> [Required task]: Extract each line of the entries below that contains the word "computer". Case must match.

> [Task inputs]:
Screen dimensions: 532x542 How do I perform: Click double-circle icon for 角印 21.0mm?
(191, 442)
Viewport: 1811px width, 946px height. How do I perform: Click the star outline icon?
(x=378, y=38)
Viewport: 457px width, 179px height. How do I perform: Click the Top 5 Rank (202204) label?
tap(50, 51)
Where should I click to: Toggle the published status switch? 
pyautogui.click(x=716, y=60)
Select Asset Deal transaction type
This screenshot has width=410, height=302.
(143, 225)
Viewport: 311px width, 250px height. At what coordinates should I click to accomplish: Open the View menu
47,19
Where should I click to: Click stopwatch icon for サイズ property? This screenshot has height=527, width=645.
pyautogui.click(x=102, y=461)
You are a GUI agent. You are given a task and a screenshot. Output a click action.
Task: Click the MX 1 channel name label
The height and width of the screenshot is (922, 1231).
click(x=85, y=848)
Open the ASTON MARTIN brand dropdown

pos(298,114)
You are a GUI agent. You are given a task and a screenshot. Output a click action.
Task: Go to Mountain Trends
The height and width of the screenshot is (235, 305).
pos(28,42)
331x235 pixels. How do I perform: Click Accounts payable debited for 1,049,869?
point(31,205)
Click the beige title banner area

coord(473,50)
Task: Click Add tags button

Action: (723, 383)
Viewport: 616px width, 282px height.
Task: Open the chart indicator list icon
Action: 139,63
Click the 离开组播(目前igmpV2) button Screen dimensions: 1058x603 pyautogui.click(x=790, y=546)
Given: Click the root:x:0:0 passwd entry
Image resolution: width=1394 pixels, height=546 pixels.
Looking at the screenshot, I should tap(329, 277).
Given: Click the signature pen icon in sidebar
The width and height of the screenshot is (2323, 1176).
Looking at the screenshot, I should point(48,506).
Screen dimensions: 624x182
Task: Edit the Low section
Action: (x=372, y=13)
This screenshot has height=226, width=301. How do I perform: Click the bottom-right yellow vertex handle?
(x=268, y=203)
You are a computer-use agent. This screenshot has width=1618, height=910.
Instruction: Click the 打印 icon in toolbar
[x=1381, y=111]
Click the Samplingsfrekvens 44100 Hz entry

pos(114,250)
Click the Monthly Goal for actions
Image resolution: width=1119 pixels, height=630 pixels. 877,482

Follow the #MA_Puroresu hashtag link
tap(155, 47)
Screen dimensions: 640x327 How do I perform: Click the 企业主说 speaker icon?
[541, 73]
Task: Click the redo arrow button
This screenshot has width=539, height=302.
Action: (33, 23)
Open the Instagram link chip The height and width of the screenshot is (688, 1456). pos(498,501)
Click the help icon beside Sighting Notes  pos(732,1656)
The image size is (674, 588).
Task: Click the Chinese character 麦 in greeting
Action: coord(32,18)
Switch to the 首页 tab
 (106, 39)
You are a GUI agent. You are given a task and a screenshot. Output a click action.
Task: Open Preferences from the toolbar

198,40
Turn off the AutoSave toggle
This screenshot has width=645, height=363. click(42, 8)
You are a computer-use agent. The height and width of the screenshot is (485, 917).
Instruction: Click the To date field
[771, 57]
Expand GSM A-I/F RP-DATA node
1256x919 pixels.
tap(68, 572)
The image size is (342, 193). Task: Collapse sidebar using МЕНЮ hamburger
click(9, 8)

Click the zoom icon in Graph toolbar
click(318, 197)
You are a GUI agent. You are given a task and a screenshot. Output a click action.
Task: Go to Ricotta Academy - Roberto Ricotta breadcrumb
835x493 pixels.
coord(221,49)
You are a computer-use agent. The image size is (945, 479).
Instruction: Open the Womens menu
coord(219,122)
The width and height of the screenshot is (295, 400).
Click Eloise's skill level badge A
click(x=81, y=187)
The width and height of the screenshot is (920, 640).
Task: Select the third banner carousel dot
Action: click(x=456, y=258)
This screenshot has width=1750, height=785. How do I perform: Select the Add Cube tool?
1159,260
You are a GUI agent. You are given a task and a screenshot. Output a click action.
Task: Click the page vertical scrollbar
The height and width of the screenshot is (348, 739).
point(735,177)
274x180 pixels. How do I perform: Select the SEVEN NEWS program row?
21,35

> [Expected answer]:
You are a computer-use agent. This screenshot has width=1618, height=910.
You are a computer-use agent. The height and width of the screenshot is (485, 917).
You are a computer-use agent. The image size is (945, 479).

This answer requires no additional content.